**TASK INSTRUCTIONS:** Determine how many lines in the listing contain the string "triangle". Only that number goes in the answer.

------------------------------------------------------------

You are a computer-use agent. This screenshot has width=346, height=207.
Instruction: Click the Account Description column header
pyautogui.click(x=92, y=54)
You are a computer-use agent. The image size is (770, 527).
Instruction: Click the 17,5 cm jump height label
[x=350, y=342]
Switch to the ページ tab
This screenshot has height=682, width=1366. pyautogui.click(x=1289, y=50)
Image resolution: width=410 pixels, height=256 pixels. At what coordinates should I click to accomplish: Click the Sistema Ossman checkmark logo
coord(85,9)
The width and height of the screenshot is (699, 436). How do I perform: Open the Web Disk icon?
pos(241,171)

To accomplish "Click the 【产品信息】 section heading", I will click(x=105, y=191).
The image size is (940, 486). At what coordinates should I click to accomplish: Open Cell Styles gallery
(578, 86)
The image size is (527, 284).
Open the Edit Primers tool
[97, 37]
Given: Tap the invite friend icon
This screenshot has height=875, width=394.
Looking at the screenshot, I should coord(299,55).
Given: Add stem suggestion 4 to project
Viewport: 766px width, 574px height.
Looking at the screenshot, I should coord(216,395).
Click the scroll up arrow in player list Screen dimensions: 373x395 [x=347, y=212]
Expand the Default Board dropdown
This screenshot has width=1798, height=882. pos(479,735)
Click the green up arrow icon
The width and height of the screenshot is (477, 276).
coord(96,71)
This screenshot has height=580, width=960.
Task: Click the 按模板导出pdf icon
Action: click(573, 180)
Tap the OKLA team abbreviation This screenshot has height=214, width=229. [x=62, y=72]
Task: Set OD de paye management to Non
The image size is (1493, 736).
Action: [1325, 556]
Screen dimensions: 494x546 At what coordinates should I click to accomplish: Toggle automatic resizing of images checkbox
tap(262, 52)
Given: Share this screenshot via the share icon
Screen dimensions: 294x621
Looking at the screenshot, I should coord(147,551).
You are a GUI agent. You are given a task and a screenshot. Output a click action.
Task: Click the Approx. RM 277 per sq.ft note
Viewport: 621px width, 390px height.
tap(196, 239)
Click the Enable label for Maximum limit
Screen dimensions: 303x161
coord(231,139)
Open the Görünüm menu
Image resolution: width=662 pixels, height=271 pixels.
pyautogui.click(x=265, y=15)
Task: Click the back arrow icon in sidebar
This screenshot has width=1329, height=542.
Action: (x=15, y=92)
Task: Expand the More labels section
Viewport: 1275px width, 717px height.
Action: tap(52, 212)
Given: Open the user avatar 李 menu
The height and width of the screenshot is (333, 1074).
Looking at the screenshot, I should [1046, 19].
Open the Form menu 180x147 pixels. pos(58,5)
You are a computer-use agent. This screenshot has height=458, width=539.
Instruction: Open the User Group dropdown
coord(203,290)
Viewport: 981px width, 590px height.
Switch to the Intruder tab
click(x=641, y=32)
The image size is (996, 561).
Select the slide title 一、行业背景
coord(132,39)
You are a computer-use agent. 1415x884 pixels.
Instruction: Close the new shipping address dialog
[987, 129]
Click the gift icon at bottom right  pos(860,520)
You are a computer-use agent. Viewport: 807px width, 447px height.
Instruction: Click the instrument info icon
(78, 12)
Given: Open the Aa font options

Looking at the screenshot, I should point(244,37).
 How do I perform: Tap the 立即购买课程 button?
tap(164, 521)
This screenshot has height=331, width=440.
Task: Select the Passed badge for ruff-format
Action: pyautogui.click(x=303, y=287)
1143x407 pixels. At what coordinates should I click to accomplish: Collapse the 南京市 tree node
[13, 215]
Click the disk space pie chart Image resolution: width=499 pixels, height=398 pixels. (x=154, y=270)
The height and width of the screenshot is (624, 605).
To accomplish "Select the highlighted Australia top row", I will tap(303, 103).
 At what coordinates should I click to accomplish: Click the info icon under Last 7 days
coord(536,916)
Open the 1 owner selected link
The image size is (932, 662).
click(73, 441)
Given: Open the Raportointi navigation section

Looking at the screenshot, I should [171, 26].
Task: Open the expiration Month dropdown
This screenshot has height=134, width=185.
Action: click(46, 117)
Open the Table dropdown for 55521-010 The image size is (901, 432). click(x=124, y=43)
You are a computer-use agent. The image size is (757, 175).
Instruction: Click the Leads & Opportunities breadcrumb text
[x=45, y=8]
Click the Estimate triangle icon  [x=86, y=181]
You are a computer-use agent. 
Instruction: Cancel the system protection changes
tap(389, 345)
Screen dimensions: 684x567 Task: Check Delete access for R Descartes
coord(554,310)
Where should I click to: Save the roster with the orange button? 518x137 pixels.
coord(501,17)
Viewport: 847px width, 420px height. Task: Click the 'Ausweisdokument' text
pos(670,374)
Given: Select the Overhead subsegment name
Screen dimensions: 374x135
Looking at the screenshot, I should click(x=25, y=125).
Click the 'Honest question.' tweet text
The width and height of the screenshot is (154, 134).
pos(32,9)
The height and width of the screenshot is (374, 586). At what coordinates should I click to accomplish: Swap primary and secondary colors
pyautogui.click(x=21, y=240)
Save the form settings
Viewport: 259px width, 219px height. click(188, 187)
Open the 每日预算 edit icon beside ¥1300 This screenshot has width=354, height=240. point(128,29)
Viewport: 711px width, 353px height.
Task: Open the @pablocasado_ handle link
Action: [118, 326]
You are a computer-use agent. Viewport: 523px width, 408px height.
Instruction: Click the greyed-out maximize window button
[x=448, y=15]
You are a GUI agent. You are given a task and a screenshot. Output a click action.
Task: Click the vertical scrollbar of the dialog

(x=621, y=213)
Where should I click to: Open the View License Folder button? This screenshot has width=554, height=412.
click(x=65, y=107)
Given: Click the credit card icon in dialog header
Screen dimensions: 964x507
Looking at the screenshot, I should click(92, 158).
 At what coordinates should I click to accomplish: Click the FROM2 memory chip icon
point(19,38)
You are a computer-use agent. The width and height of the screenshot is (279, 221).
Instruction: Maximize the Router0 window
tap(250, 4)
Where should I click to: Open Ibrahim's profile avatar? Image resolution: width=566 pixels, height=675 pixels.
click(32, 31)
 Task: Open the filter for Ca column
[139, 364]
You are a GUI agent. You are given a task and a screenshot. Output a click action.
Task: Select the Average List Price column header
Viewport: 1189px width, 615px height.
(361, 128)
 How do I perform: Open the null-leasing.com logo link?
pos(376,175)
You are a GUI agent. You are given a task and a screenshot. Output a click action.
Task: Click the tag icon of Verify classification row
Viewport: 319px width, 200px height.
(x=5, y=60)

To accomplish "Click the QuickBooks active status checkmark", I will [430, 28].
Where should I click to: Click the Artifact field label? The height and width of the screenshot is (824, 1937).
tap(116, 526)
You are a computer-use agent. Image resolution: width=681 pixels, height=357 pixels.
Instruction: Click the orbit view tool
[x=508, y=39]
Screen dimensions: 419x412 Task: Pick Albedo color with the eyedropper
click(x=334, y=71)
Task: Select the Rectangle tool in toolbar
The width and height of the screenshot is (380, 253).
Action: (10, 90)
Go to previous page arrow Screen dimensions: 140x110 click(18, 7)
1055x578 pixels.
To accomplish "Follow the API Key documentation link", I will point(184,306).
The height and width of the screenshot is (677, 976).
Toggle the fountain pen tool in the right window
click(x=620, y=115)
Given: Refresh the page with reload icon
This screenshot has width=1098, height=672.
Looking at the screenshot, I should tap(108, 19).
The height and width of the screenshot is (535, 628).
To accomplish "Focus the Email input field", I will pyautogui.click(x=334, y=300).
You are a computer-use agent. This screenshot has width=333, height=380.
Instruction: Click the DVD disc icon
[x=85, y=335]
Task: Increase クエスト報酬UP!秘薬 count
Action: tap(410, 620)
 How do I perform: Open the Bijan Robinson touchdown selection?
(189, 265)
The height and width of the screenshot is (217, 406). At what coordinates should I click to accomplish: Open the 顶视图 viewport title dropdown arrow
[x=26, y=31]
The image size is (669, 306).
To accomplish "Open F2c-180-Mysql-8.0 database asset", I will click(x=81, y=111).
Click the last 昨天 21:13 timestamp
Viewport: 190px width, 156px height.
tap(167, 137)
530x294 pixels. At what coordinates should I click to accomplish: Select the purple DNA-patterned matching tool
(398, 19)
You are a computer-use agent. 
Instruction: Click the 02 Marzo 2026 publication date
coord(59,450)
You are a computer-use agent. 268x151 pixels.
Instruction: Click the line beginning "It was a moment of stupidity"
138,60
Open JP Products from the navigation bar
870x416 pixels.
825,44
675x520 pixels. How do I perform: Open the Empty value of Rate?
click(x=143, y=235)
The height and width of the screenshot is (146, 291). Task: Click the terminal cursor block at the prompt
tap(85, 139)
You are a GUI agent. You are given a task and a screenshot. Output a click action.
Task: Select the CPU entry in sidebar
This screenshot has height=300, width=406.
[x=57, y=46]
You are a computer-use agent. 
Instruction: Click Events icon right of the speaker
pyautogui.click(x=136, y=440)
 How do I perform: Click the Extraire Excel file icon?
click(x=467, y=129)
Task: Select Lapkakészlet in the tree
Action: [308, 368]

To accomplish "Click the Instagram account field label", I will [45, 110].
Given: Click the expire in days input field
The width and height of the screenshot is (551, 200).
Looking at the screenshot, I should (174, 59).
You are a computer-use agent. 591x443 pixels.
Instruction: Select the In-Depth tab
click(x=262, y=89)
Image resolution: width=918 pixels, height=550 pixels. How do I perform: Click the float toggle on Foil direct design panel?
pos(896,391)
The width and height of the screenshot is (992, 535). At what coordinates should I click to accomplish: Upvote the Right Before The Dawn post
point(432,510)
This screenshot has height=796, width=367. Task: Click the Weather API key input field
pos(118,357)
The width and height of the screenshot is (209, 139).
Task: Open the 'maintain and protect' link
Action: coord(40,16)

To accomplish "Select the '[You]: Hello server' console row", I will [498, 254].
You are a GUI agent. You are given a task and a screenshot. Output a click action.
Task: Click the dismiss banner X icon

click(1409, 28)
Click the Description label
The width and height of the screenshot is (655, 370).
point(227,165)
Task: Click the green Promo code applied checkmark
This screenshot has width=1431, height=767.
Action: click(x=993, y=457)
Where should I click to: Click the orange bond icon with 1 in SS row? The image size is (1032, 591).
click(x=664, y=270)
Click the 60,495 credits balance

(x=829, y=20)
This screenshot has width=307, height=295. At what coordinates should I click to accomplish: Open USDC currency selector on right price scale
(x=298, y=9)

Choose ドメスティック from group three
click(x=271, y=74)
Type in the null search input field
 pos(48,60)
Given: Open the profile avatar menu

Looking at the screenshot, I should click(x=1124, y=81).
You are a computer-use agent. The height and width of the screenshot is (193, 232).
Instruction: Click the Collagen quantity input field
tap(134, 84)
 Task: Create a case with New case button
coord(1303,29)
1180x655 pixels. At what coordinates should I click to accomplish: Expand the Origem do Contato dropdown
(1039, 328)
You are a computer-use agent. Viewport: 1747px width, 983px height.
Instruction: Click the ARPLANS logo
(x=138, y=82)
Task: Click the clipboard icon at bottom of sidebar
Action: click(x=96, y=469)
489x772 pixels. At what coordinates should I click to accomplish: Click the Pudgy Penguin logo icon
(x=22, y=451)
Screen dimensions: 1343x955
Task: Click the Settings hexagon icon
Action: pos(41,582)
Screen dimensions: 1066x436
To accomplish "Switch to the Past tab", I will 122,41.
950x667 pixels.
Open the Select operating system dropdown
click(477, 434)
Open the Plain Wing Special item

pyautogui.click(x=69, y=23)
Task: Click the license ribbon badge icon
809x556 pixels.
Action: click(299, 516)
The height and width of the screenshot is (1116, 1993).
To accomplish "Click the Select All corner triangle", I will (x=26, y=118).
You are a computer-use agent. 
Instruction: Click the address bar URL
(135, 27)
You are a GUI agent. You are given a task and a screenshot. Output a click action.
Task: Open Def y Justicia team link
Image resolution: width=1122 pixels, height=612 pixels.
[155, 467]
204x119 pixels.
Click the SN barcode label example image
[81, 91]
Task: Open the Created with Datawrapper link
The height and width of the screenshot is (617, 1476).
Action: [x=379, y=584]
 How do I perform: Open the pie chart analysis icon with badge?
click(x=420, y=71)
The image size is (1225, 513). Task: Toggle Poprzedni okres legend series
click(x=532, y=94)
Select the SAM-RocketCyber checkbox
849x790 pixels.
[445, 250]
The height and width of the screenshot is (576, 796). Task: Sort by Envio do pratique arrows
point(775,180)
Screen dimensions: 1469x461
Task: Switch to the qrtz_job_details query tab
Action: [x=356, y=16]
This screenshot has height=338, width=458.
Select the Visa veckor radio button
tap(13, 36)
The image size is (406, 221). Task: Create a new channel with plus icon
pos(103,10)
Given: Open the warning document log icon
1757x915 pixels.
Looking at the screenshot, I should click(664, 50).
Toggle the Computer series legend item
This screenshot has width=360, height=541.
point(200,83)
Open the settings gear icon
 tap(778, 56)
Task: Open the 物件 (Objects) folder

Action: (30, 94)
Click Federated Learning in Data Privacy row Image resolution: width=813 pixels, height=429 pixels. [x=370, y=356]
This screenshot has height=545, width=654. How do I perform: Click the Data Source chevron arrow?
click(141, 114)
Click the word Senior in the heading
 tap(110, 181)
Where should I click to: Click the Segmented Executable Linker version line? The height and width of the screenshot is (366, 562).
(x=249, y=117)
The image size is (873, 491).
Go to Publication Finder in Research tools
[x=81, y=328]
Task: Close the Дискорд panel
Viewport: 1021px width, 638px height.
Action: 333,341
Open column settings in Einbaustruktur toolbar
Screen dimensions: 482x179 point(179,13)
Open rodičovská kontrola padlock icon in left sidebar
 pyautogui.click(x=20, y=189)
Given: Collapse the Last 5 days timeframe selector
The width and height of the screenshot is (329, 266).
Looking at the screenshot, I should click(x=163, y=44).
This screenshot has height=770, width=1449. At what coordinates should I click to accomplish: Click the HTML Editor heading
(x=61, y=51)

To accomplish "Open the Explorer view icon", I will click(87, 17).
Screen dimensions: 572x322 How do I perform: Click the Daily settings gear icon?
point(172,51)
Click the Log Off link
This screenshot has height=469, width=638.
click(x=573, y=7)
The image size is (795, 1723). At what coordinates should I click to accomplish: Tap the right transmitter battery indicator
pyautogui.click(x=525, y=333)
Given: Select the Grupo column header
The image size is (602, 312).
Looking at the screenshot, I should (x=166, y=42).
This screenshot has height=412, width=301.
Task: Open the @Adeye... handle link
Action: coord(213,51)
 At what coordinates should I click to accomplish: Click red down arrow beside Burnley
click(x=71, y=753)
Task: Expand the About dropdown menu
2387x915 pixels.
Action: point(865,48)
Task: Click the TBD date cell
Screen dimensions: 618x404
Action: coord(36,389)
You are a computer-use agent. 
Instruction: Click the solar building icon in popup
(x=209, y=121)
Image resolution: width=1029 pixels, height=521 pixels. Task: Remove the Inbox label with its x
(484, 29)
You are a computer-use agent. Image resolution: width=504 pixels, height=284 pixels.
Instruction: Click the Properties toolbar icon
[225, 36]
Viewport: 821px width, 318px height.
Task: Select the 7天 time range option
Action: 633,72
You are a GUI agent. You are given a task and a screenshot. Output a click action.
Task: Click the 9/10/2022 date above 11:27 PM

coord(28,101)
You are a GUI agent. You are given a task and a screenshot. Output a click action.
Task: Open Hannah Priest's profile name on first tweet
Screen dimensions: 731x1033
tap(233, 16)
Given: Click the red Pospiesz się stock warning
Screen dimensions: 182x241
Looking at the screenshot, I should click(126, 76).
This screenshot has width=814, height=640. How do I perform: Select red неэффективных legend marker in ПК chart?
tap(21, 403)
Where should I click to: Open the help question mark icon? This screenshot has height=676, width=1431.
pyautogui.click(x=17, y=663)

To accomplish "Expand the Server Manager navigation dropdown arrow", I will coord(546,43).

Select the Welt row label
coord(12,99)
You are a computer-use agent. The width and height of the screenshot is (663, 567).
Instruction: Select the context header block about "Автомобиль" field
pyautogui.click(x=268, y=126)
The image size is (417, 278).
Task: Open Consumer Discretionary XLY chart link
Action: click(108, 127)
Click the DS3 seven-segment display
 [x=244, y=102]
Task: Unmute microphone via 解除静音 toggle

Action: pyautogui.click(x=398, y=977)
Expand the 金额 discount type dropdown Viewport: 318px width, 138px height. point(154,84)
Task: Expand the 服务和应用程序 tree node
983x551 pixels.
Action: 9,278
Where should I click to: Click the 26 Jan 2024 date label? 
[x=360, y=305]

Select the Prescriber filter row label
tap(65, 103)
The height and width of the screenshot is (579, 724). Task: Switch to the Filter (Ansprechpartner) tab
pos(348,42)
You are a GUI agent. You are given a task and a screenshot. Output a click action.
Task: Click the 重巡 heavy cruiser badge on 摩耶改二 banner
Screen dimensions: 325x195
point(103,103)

------------------------------------------------------------

**OUTPUT:** 2